Requirement. Reproduce every one of the lines below verbatim.

_ _ _

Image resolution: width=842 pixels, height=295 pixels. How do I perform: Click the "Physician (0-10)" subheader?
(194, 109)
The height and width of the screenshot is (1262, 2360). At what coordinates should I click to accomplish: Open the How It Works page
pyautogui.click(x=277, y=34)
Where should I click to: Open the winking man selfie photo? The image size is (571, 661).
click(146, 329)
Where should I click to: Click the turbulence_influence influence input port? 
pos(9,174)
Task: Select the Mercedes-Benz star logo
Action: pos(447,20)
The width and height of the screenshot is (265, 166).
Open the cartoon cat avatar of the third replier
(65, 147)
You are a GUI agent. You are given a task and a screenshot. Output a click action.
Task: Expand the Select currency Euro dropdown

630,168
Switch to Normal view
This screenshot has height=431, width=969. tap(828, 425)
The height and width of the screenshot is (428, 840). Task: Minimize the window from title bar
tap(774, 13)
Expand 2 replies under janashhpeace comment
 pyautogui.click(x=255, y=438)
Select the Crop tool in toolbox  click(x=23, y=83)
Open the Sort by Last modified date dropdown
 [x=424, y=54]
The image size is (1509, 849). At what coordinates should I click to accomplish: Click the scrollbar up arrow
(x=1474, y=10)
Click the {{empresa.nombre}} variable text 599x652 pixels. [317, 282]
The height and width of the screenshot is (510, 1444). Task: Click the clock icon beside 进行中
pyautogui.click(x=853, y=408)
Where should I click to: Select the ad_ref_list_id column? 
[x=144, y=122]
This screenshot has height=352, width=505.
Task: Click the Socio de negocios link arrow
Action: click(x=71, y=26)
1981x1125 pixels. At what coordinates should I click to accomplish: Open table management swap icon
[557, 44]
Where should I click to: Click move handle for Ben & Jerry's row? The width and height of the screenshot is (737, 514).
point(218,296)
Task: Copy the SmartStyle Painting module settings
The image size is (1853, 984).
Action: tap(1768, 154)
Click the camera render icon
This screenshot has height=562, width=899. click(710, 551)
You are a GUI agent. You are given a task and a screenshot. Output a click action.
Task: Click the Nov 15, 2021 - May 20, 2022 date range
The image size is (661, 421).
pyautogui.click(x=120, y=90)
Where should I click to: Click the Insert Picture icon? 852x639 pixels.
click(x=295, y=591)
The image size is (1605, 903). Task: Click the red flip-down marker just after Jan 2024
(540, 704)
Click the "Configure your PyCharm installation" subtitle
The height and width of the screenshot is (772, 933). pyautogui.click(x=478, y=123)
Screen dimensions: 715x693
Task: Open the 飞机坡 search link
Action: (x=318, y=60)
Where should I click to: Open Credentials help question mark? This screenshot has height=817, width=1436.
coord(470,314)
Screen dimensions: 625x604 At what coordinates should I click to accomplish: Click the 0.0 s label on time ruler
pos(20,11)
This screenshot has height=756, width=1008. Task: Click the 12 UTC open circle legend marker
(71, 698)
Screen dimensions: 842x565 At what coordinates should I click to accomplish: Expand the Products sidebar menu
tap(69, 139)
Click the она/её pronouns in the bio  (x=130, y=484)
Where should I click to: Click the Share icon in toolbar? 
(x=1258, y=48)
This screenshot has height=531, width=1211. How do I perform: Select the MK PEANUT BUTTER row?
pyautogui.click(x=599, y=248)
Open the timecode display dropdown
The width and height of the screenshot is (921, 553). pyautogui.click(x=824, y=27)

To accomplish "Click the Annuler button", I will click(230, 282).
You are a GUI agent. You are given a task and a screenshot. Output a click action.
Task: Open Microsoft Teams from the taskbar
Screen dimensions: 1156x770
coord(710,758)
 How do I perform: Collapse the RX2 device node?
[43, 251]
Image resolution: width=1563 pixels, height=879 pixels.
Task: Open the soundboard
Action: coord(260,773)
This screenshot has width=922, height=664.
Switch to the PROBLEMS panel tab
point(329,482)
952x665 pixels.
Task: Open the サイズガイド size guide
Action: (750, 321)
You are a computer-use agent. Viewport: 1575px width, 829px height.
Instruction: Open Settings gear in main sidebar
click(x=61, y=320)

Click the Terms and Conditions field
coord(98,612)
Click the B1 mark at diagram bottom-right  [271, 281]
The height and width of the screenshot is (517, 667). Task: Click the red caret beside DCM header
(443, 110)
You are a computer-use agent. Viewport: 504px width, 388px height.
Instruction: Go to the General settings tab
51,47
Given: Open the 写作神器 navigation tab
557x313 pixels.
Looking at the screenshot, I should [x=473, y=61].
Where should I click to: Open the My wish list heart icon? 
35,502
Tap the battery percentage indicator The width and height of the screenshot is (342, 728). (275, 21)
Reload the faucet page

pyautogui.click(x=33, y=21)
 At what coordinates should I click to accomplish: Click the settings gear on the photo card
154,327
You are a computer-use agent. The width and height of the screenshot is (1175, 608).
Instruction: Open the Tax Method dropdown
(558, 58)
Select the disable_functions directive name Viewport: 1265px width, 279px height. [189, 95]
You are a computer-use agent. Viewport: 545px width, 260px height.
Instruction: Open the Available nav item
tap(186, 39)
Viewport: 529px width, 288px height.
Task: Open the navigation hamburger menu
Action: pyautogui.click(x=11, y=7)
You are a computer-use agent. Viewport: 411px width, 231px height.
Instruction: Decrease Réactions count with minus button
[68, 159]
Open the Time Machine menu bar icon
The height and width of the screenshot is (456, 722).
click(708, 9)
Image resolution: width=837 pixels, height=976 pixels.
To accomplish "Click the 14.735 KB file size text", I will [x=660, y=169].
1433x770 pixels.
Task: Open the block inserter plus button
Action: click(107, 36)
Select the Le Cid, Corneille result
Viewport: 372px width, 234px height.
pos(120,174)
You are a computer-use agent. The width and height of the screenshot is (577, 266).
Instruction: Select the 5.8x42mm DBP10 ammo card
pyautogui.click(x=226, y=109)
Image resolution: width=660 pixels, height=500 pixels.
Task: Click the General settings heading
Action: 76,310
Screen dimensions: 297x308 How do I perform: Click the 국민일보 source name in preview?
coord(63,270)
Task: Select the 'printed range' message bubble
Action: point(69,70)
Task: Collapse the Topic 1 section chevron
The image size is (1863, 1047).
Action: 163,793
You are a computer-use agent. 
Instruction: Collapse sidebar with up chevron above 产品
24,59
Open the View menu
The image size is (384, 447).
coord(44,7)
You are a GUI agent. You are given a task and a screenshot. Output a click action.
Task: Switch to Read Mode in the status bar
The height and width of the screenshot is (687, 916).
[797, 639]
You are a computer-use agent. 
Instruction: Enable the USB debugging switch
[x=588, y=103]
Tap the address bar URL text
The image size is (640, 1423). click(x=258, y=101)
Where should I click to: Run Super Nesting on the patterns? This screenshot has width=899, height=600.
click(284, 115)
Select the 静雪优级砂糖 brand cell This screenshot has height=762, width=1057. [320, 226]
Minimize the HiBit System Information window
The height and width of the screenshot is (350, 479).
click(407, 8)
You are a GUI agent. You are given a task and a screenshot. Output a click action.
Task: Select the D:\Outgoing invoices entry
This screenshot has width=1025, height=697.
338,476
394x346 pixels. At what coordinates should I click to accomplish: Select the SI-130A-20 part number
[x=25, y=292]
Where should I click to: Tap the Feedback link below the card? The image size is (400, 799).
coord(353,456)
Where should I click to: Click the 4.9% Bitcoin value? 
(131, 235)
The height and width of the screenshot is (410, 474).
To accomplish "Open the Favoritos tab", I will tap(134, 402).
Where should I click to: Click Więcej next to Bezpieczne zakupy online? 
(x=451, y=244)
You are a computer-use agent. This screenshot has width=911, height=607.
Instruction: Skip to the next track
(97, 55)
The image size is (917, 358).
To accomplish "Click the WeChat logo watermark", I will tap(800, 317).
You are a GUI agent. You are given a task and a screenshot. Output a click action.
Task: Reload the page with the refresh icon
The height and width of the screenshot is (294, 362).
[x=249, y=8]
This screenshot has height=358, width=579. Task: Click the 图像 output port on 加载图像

_ _ _

Solution.
Image resolution: width=842 pixels, height=295 pixels. How do I perform: Click the "Physician (0-10)" subheader?
(194, 109)
The height and width of the screenshot is (1262, 2360). At what coordinates should I click to accomplish: Open the How It Works page
pyautogui.click(x=277, y=34)
Where should I click to: Open the winking man selfie photo? The image size is (571, 661).
click(146, 329)
Where should I click to: Click the turbulence_influence influence input port? 
pos(9,174)
Task: Select the Mercedes-Benz star logo
Action: pos(447,20)
The width and height of the screenshot is (265, 166).
Open the cartoon cat avatar of the third replier
(65, 147)
You are a GUI agent. You are given a task and a screenshot. Output a click action.
Task: Expand the Select currency Euro dropdown

630,168
Switch to Normal view
This screenshot has height=431, width=969. tap(828, 425)
The height and width of the screenshot is (428, 840). Task: Minimize the window from title bar
tap(774, 13)
Expand 2 replies under janashhpeace comment
 pyautogui.click(x=255, y=438)
Select the Crop tool in toolbox  click(x=23, y=83)
Open the Sort by Last modified date dropdown
 [x=424, y=54]
The image size is (1509, 849). At what coordinates should I click to accomplish: Click the scrollbar up arrow
(x=1474, y=10)
Click the {{empresa.nombre}} variable text 599x652 pixels. [317, 282]
The height and width of the screenshot is (510, 1444). Task: Click the clock icon beside 进行中
pyautogui.click(x=853, y=408)
Where should I click to: Select the ad_ref_list_id column? 
[x=144, y=122]
This screenshot has height=352, width=505.
Task: Click the Socio de negocios link arrow
Action: click(x=71, y=26)
1981x1125 pixels. At what coordinates should I click to accomplish: Open table management swap icon
[557, 44]
Where should I click to: Click move handle for Ben & Jerry's row? The width and height of the screenshot is (737, 514).
point(218,296)
Task: Copy the SmartStyle Painting module settings
The image size is (1853, 984).
Action: tap(1768, 154)
Click the camera render icon
This screenshot has height=562, width=899. click(710, 551)
You are a GUI agent. You are given a task and a screenshot. Output a click action.
Task: Click the Nov 15, 2021 - May 20, 2022 date range
The image size is (661, 421).
pyautogui.click(x=120, y=90)
Where should I click to: Click the Insert Picture icon? 852x639 pixels.
click(x=295, y=591)
The image size is (1605, 903). Task: Click the red flip-down marker just after Jan 2024
(540, 704)
Click the "Configure your PyCharm installation" subtitle
The height and width of the screenshot is (772, 933). pyautogui.click(x=478, y=123)
Screen dimensions: 715x693
Task: Open the 飞机坡 search link
Action: (x=318, y=60)
Where should I click to: Open Credentials help question mark? This screenshot has height=817, width=1436.
coord(470,314)
Screen dimensions: 625x604 At what coordinates should I click to accomplish: Click the 0.0 s label on time ruler
pos(20,11)
This screenshot has height=756, width=1008. Task: Click the 12 UTC open circle legend marker
(71, 698)
Screen dimensions: 842x565 At what coordinates should I click to accomplish: Expand the Products sidebar menu
tap(69, 139)
Click the она/её pronouns in the bio  (x=130, y=484)
Where should I click to: Click the Share icon in toolbar? 
(x=1258, y=48)
This screenshot has height=531, width=1211. How do I perform: Select the MK PEANUT BUTTER row?
pyautogui.click(x=599, y=248)
Open the timecode display dropdown
The width and height of the screenshot is (921, 553). pyautogui.click(x=824, y=27)

To accomplish "Click the Annuler button", I will click(230, 282).
You are a GUI agent. You are given a task and a screenshot. Output a click action.
Task: Open Microsoft Teams from the taskbar
Screen dimensions: 1156x770
coord(710,758)
 How do I perform: Collapse the RX2 device node?
[43, 251]
Image resolution: width=1563 pixels, height=879 pixels.
Task: Open the soundboard
Action: coord(260,773)
This screenshot has width=922, height=664.
Switch to the PROBLEMS panel tab
point(329,482)
952x665 pixels.
Task: Open the サイズガイド size guide
Action: (750, 321)
You are a computer-use agent. Viewport: 1575px width, 829px height.
Instruction: Open Settings gear in main sidebar
click(x=61, y=320)

Click the Terms and Conditions field
coord(98,612)
Click the B1 mark at diagram bottom-right  [271, 281]
The height and width of the screenshot is (517, 667). Task: Click the red caret beside DCM header
(443, 110)
You are a computer-use agent. Viewport: 504px width, 388px height.
Instruction: Go to the General settings tab
51,47
Given: Open the 写作神器 navigation tab
557x313 pixels.
Looking at the screenshot, I should [x=473, y=61].
Where should I click to: Open the My wish list heart icon? 
35,502
Tap the battery percentage indicator The width and height of the screenshot is (342, 728). (275, 21)
Reload the faucet page

pyautogui.click(x=33, y=21)
 At what coordinates should I click to accomplish: Click the settings gear on the photo card
154,327
You are a computer-use agent. The width and height of the screenshot is (1175, 608).
Instruction: Open the Tax Method dropdown
(558, 58)
Select the disable_functions directive name Viewport: 1265px width, 279px height. [189, 95]
You are a computer-use agent. Viewport: 545px width, 260px height.
Instruction: Open the Available nav item
tap(186, 39)
Viewport: 529px width, 288px height.
Task: Open the navigation hamburger menu
Action: pyautogui.click(x=11, y=7)
You are a computer-use agent. Viewport: 411px width, 231px height.
Instruction: Decrease Réactions count with minus button
[68, 159]
Open the Time Machine menu bar icon
The height and width of the screenshot is (456, 722).
click(708, 9)
Image resolution: width=837 pixels, height=976 pixels.
To accomplish "Click the 14.735 KB file size text", I will [x=660, y=169].
1433x770 pixels.
Task: Open the block inserter plus button
Action: click(107, 36)
Select the Le Cid, Corneille result
Viewport: 372px width, 234px height.
pos(120,174)
You are a computer-use agent. The width and height of the screenshot is (577, 266).
Instruction: Select the 5.8x42mm DBP10 ammo card
pyautogui.click(x=226, y=109)
Image resolution: width=660 pixels, height=500 pixels.
Task: Click the General settings heading
Action: 76,310
Screen dimensions: 297x308 How do I perform: Click the 국민일보 source name in preview?
coord(63,270)
Task: Select the 'printed range' message bubble
Action: point(69,70)
Task: Collapse the Topic 1 section chevron
The image size is (1863, 1047).
Action: 163,793
You are a computer-use agent. 
Instruction: Collapse sidebar with up chevron above 产品
24,59
Open the View menu
The image size is (384, 447).
coord(44,7)
You are a GUI agent. You are given a task and a screenshot. Output a click action.
Task: Switch to Read Mode in the status bar
The height and width of the screenshot is (687, 916).
[797, 639]
You are a computer-use agent. 
Instruction: Enable the USB debugging switch
[x=588, y=103]
Tap the address bar URL text
The image size is (640, 1423). click(x=258, y=101)
Where should I click to: Run Super Nesting on the patterns? This screenshot has width=899, height=600.
click(284, 115)
Select the 静雪优级砂糖 brand cell This screenshot has height=762, width=1057. [320, 226]
Minimize the HiBit System Information window
The height and width of the screenshot is (350, 479).
click(407, 8)
You are a GUI agent. You are given a task and a screenshot. Output a click action.
Task: Select the D:\Outgoing invoices entry
This screenshot has width=1025, height=697.
338,476
394x346 pixels. At what coordinates should I click to accomplish: Select the SI-130A-20 part number
[x=25, y=292]
Where should I click to: Tap the Feedback link below the card? The image size is (400, 799).
coord(353,456)
Where should I click to: Click the 4.9% Bitcoin value? 
(131, 235)
The height and width of the screenshot is (410, 474).
To accomplish "Open the Favoritos tab", I will tap(134, 402).
Where should I click to: Click Więcej next to Bezpieczne zakupy online? 
(x=451, y=244)
You are a computer-use agent. This screenshot has width=911, height=607.
Instruction: Skip to the next track
(97, 55)
The image size is (917, 358).
To accomplish "Click the WeChat logo watermark", I will tap(800, 317).
You are a GUI agent. You are given a task and a screenshot. Output a click action.
Task: Reload the page with the refresh icon
The height and width of the screenshot is (294, 362).
[x=249, y=8]
This screenshot has height=358, width=579. Task: Click the 图像 output port on 加载图像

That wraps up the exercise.